» **Description of the task**: Rescale the data that begins at the line containing "Task: Click the rx block on radio module" and ends after the line containing "[x=573, y=353]", writing every line out again in full. Multiply each coordinate in the answers by 0.65 and round to the nearest whole number, with halves rounded up, leaving all other numbers as they are.

=-=-=-=-=

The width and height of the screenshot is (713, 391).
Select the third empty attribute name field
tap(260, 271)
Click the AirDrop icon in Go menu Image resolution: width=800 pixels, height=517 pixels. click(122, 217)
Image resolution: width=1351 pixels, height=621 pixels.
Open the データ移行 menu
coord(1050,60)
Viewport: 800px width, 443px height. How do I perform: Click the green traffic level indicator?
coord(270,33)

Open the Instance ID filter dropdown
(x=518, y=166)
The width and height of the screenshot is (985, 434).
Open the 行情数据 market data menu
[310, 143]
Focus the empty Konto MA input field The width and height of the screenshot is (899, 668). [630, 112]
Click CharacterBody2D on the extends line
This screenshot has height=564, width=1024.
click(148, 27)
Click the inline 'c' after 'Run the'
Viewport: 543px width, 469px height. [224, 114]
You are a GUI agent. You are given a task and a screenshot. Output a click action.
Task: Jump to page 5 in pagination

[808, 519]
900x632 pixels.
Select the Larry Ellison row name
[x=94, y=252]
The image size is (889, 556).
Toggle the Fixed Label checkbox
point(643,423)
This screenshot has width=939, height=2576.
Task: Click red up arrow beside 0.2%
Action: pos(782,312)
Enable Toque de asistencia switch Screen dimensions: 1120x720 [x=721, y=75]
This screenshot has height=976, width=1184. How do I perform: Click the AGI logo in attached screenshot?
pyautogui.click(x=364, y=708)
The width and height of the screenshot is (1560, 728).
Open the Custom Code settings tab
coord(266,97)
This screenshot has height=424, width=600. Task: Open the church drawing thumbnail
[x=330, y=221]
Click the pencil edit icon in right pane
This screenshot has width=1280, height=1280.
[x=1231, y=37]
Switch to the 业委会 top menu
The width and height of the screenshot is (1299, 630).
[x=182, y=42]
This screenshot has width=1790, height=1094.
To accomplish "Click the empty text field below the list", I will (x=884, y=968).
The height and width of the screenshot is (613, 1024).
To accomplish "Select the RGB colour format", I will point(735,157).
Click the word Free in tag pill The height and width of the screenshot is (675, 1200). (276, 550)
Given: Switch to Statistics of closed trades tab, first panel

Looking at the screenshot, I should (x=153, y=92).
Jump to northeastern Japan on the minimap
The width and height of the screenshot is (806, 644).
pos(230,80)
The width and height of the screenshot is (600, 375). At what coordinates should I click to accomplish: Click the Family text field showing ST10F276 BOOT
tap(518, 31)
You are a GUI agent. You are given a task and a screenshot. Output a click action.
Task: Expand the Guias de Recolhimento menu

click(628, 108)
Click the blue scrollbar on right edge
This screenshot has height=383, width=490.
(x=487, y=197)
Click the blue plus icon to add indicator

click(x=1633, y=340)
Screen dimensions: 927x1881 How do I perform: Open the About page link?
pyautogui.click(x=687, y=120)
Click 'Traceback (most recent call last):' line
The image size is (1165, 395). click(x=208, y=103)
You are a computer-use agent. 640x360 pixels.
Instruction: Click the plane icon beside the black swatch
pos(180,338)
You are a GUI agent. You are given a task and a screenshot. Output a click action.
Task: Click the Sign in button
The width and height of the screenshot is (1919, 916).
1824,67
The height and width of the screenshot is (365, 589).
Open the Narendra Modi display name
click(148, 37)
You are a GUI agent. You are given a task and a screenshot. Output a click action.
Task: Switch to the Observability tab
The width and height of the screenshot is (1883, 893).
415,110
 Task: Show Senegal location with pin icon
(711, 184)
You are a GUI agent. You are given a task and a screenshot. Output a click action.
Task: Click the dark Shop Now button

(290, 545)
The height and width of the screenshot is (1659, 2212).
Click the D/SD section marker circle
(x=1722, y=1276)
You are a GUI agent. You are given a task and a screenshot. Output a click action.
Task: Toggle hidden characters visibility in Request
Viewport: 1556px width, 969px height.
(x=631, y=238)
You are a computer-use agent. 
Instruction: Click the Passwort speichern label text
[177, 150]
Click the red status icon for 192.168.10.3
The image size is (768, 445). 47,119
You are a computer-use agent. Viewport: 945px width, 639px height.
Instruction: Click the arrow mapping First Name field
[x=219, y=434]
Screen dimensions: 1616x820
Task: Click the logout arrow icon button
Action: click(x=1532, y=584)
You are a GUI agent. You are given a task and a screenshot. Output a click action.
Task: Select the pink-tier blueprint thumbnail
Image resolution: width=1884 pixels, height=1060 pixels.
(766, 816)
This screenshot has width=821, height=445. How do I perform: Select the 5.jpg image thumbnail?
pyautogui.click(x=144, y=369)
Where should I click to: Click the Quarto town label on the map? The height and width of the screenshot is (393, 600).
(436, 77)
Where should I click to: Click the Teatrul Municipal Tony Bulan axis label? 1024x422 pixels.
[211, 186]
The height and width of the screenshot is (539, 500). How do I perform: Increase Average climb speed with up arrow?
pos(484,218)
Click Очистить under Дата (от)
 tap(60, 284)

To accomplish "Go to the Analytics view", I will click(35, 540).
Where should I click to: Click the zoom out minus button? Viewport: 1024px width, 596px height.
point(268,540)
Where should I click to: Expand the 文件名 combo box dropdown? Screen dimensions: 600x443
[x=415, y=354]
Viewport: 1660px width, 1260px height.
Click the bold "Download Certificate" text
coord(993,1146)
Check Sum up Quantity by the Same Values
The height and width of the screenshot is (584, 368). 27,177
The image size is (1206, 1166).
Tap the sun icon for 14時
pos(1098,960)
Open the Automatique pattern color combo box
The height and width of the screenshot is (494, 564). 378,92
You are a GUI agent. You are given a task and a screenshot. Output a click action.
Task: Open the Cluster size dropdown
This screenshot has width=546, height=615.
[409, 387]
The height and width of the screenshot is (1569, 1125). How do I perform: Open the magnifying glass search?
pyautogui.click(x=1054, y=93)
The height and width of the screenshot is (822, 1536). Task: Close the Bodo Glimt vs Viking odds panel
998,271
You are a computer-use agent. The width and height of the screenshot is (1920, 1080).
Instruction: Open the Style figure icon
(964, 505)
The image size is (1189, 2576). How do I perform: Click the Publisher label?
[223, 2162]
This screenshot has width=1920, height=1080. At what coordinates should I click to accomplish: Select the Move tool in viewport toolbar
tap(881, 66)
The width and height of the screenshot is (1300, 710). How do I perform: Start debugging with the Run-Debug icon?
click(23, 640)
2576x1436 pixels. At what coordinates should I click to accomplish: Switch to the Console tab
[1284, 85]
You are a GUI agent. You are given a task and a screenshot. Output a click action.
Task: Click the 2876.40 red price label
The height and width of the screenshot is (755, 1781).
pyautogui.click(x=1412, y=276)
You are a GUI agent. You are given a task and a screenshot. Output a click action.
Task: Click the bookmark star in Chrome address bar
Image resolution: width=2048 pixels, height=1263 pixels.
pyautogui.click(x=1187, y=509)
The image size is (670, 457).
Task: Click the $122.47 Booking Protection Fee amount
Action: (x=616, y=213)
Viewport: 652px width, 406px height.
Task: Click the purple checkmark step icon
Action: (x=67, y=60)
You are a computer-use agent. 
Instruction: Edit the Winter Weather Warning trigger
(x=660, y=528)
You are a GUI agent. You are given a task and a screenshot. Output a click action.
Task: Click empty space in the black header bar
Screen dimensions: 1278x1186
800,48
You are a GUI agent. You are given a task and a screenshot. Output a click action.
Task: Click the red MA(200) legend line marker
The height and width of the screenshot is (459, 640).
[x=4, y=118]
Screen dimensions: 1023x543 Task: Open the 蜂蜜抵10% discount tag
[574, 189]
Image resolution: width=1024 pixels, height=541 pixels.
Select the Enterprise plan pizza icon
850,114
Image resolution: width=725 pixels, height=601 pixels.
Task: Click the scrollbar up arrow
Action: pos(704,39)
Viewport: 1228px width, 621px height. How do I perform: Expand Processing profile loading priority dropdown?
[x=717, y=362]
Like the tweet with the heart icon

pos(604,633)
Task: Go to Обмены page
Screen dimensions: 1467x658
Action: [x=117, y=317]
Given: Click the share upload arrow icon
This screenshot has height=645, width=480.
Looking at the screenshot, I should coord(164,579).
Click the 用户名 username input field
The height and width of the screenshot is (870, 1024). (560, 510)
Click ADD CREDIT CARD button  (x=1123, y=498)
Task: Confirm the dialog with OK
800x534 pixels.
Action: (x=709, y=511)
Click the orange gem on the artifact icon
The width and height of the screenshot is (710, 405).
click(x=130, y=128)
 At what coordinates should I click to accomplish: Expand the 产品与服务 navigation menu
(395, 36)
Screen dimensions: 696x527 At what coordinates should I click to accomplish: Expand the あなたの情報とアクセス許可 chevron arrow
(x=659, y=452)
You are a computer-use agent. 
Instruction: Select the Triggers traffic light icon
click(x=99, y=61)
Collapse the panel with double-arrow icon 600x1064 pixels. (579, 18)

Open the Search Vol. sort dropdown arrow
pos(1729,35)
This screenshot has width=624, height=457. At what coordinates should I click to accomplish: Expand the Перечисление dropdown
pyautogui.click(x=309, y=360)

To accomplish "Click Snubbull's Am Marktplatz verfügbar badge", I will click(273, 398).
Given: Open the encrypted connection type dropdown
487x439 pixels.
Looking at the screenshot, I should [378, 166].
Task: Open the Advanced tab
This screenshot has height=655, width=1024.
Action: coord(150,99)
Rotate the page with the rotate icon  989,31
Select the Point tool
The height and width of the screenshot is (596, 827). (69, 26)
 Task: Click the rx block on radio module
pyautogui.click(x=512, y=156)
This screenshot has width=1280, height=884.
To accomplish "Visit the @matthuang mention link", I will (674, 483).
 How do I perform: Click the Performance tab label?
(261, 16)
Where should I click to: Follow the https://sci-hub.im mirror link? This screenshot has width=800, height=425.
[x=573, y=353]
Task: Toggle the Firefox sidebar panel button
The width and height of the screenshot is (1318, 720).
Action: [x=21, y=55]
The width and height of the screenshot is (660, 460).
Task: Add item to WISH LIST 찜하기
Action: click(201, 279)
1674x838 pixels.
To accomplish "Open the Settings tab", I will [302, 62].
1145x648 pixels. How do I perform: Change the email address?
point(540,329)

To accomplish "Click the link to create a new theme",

=-=-=-=-=

» **The response**:
 Task: Click the rx block on radio module
pyautogui.click(x=333, y=101)
This screenshot has width=1280, height=884.
To accomplish "Visit the @matthuang mention link", I will (438, 314).
 How do I perform: Click the Performance tab label?
(170, 10)
Where should I click to: Follow the https://sci-hub.im mirror link? This screenshot has width=800, height=425.
[x=372, y=229]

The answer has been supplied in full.